### [EJERCICIO]
Continúa el texto sobre la nevada en Madrid y el amor a partir de su última frase.

Empieza un nuevo año
En Madrid el cielo se pinta de blanco,
¡Nieve en Madrid!
Así empezamos un nuevo año con la consecución de una pandemia que se lo come todo, esperanzas, sueños, vidas, sonrisas... Pero la nieve llega y no hay muerte que nos quite la sonrisa, o la esperanza... la alegría.
Miro los copos de nieve caer, y aunque estoy contenta, sé que pronto va a acabar, –probablemente mañana– y me pregunto ¿Saber que se va a acabar hace que lo disfrute más o que lo eche de menos antes? Algo así me pasa con el amor; lo deseo, me hace ilusión, pero como todas las cosas que han llegado a mi vida, sé que se irá [...] eso me detiene, me paraliza. El amor busca gente perfecta y yo no soy más que 54 kilos de piel, neuronas, células y existencia llena de errores, empapada de contradicciones, rota. Viva, pero rota.
He amado y he perdido...
El amor siempre empieza con la dicha de lo nuevo, del descubrimiento. Te enamoras de su risa, de sus nervios, de la seriedad con la que trabaja, de sus manías, de sus inciertos... Te enamoras lentamente y por completo, hasta que dejas de enamorarte.
De pronto dardos atraviesan tu garganta, te callas cosas, te sientes sola, poco a poco la magia de la nieve se derrite, y lo que había cubierto una serie de imperfecciones finalmente dejar ver lo que hay por dentro, y entonces el paisaje ya no te gusta, no te sientes más en casa, te desorientas... Los silencios incómodos te ahogan y te absorben como en una espiral, y empieza a susurrar despacio, «esto se va a acabar».
Amar tanto, amar todo, para luego ¿Dejar de sentir? ¿Para olvidar? ¿Tiene algún sentido que te rompan el corazón tantas veces? Entregarte entera y luego, luego nada.

### [DATOS MOSTRADOS]
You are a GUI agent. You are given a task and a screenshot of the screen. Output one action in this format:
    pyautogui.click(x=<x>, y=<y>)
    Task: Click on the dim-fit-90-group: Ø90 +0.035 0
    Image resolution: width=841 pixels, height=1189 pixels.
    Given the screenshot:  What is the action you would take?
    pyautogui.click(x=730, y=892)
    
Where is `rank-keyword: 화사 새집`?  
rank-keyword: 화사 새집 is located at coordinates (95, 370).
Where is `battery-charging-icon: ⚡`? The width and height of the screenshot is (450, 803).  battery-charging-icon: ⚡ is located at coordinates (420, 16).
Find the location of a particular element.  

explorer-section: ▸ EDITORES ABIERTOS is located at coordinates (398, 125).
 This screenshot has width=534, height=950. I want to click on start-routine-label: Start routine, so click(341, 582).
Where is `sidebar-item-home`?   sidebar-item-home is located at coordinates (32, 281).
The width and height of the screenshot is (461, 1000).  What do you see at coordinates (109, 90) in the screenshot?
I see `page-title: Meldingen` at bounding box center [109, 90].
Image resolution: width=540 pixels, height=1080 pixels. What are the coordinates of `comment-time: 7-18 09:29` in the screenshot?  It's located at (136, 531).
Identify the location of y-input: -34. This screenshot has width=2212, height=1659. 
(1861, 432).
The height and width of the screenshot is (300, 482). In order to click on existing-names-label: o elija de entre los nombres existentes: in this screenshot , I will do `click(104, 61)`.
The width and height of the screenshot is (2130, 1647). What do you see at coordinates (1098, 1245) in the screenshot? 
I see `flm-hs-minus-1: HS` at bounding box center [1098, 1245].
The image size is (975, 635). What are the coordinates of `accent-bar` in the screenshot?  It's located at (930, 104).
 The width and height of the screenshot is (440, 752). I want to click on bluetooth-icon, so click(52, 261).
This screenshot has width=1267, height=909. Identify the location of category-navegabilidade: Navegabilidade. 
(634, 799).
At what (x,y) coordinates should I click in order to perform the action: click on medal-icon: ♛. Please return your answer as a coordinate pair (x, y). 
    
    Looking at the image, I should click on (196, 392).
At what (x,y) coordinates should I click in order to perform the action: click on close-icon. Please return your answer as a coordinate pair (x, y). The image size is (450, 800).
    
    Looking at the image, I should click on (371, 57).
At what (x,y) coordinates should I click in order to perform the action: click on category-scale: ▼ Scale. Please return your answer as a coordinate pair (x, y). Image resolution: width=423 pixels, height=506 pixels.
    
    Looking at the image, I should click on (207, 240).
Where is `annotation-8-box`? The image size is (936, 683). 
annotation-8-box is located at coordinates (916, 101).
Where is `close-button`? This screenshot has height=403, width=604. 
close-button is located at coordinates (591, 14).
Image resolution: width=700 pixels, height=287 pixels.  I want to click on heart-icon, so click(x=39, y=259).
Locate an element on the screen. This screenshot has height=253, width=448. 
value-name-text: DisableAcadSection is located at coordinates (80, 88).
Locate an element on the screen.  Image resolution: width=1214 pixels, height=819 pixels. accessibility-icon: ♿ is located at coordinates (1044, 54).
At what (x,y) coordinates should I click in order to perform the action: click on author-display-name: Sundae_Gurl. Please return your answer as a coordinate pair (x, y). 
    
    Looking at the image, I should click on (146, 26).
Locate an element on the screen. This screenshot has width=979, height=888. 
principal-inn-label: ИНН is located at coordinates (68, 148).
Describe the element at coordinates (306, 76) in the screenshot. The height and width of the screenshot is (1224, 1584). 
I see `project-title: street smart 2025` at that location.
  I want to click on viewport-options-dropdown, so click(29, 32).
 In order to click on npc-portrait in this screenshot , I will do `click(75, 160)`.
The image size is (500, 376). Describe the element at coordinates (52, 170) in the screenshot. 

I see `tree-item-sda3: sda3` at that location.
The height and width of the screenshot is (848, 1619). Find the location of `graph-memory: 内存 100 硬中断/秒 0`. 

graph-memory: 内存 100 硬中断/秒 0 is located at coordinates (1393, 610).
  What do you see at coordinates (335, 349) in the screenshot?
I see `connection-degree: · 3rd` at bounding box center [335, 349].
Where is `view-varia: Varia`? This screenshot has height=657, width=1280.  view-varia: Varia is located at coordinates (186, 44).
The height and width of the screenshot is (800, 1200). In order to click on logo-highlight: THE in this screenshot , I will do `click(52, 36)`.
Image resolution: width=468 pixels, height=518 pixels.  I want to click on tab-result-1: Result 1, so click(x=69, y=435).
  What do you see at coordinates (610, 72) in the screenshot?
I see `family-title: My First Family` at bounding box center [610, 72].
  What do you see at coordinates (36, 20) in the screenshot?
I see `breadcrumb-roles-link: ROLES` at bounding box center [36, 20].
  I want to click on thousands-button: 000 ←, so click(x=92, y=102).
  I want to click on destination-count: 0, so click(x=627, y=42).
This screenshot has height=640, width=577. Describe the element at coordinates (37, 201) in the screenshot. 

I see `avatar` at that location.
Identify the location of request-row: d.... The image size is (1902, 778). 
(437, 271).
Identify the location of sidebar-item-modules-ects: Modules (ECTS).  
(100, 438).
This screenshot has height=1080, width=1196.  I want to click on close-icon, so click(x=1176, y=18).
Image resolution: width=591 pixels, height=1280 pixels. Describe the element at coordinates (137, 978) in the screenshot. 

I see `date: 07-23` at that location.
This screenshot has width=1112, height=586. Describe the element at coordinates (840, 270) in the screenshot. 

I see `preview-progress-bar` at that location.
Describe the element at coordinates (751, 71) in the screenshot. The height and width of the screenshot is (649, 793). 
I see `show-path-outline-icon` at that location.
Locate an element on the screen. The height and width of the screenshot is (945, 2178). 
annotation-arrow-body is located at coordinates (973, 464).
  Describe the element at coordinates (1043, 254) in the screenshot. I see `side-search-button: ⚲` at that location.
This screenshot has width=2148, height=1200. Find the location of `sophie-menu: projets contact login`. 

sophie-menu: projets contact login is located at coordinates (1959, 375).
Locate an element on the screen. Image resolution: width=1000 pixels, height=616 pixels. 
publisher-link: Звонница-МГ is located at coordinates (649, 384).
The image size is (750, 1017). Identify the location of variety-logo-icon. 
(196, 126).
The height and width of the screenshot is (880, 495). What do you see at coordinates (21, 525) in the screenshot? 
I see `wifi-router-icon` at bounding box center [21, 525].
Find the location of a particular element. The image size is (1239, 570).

### [ESPACIO DE RESPUESTA]
Creo que hoy prefiero no encontrarme con el amor "de mi vida", prefiero no conocerlo, no quiero amarlo, no quiero sentir el tacto de su piel con la mía, no quiero escuchar su risa exquisita y contagiosa, ni ver sus ojos dulces fijos mirándome a mi, sólo a mi. ¡No quiero! porque darle la bienvenida sería labrar al mismo tiempo el camino a la despedida, al olvido. Prefiero que no me conozca, que no sepa que existo, a tener que soportar su olvido, su desamor. Todo acaba, pero no quiero vivir con la certeza de que ese amor verdadero también se extinguió.
Por eso, hoy, te digo adiós.
Me despido de tus pestañas, de tus cejas, tu barba, tus labios, tus orejas frías... Tu abrazo, el olor de tu ropa, la textura de tu piel. Me despido del sonido de tu risa retumbando por mi habitación, me despido ahora que no te conozco porque sé que no podré sobrevivir de ti, y quiero cuidar mi corazón. Después de todo no merece la pena si al final nos vamos a decir adiós, ¿Verdad? Es simplemente acortar el camino, y dejarte libre antes de ser esclavos.